Conférence Annuelle de la Spa and Wellness Association of Africa : JOUR 2

La seconde journée de la 4ème Conférence Annuelle de la Spa & Wellness Association of Africa fut dense et riche en conférences et débats très instructifs sur la définition du tourisme de santé et la place que l’Afrique doit prendre dans ce secteur émergent.

(c) LACMAHeals

Vers un élargissement du concept de wellness.

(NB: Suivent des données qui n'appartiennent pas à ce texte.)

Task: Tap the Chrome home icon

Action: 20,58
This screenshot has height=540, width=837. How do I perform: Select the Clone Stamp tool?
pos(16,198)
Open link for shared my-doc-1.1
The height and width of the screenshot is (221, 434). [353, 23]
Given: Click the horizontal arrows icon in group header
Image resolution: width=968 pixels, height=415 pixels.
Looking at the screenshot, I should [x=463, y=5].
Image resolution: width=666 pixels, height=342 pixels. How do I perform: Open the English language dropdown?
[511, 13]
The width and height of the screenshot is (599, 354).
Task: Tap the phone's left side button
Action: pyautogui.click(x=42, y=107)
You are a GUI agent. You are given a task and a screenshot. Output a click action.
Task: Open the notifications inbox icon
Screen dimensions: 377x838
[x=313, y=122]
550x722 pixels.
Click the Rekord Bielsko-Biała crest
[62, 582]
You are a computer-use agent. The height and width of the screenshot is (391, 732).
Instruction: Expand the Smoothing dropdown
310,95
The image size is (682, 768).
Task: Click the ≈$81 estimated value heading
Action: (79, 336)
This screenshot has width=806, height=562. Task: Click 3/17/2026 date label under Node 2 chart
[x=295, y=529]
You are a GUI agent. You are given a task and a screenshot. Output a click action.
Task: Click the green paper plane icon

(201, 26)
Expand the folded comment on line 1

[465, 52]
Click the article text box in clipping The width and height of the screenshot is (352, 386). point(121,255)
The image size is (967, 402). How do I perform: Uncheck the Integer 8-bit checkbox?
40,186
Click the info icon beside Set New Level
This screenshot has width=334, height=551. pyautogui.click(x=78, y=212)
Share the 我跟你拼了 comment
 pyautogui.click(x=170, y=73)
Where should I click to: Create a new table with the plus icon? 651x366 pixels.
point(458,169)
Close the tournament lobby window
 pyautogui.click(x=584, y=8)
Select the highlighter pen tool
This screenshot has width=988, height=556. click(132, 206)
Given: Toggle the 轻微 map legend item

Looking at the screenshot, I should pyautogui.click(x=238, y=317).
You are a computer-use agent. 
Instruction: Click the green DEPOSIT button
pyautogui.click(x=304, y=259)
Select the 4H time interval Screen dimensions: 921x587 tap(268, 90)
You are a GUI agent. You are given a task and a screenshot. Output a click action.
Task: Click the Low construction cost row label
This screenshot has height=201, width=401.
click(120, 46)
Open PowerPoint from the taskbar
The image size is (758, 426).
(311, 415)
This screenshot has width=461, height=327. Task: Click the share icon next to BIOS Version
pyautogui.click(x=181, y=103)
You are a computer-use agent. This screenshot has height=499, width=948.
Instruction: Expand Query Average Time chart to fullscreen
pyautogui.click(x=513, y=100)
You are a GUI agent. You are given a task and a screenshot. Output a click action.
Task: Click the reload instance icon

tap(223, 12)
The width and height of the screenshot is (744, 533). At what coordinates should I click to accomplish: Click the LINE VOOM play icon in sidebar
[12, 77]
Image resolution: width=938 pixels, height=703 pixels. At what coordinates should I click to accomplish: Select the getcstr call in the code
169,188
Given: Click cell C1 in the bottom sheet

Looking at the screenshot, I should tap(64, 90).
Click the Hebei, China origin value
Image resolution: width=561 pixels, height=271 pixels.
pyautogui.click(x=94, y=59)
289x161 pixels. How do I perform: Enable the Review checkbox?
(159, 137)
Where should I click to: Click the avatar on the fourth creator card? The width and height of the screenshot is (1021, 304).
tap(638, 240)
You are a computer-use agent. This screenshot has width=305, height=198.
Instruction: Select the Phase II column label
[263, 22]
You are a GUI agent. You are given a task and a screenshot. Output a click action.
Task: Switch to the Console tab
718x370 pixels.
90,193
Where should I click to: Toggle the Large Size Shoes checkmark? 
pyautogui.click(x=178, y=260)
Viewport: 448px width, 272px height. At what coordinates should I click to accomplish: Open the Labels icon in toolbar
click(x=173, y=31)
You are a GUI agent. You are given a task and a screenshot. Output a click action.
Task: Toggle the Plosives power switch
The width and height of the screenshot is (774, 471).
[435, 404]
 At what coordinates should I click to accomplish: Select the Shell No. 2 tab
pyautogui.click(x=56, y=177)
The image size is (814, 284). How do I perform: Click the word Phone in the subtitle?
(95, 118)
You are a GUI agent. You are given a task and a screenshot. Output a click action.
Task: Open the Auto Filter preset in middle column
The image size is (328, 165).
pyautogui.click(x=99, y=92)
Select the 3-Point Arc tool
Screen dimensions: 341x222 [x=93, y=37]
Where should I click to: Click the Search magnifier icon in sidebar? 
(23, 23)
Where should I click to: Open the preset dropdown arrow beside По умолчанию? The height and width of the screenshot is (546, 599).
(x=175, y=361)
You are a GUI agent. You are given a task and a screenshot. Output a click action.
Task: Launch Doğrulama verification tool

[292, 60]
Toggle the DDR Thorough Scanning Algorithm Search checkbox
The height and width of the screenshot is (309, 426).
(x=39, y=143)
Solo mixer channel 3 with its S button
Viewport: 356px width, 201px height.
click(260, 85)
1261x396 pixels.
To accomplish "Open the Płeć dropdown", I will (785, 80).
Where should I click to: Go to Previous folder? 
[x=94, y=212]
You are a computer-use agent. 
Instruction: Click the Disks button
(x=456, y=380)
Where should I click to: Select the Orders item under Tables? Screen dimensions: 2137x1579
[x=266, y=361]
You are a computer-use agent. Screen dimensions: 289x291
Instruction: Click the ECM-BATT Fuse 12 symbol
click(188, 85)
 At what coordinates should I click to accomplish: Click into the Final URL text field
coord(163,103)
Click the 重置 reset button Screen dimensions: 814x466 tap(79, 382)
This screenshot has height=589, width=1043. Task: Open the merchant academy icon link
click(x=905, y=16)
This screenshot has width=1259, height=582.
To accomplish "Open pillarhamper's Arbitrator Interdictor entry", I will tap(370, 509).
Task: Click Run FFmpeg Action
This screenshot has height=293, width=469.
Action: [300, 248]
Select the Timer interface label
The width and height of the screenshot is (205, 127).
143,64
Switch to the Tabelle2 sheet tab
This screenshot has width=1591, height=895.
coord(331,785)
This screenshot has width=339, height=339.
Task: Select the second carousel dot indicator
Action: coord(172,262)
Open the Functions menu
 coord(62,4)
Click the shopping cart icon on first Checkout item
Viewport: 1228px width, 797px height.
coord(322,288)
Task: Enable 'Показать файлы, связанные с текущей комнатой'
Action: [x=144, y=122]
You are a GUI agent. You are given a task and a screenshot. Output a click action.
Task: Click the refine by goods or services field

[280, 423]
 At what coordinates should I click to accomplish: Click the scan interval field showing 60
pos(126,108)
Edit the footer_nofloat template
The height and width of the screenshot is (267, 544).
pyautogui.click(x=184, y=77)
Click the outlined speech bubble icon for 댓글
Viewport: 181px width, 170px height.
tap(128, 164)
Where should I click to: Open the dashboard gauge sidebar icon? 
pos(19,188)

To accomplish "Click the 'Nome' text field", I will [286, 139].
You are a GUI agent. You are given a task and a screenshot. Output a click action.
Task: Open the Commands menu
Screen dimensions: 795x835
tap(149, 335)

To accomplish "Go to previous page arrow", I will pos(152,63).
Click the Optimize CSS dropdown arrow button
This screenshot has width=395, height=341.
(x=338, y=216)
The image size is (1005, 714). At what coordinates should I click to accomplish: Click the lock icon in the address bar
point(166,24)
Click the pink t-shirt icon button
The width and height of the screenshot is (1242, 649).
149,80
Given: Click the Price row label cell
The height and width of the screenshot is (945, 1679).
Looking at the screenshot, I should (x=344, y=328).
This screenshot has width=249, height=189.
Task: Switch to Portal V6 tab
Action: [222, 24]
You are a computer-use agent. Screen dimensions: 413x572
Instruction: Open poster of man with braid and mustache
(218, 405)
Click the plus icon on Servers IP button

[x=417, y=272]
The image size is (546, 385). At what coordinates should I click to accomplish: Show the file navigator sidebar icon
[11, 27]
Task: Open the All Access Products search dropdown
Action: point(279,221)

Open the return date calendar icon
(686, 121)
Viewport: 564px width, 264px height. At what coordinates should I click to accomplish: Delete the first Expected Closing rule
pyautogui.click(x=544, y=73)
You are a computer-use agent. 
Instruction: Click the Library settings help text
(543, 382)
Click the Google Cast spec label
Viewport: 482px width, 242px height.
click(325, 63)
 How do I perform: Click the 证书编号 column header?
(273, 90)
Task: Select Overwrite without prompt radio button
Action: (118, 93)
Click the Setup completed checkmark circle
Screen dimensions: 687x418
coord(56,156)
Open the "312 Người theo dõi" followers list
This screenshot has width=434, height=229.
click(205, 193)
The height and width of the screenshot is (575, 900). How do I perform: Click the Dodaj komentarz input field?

Lors de son mot d’accueil, Monsieur Jimi Kariuki, Managing director des Hotels and Resorts du groupe Sarova, précise d’entrée que le wellness est une véritable façon de vivre, voire un art de vivre et que de plus en plus de monde est appelé à changer son mode de vie vers quelque chose de plus sain et de plus global.  Le wellness permet de jouer sur le préventif quand la médecine s’axe presque exclusivement sur le curatif.  Une vision partagée par le secrétaire principal du Ministère du Tourisme et de la Nature, qui va plus loin et ouvre la vision du wellness au wellbeing et à la santé.  La santé étant un élément majeur dans une Afrique écartée entre la sous-nutrition et le manque d’accès aux soins d’un côté et, à l’opposé, par des pathologies liées à un mode de vie de plus en plus occidentalisé (obésité, problèmes cardiaques, cancers). 

La notion de wellness est, en soi, assez difficile à définir, tant elle embrasse des notions liées à un bien-être mental, physique, émotionnel, social.  C’est un processus, un cheminement, une responsabilité personnelle qui doit être facilitée par des politiques humaines et une vision à long terme.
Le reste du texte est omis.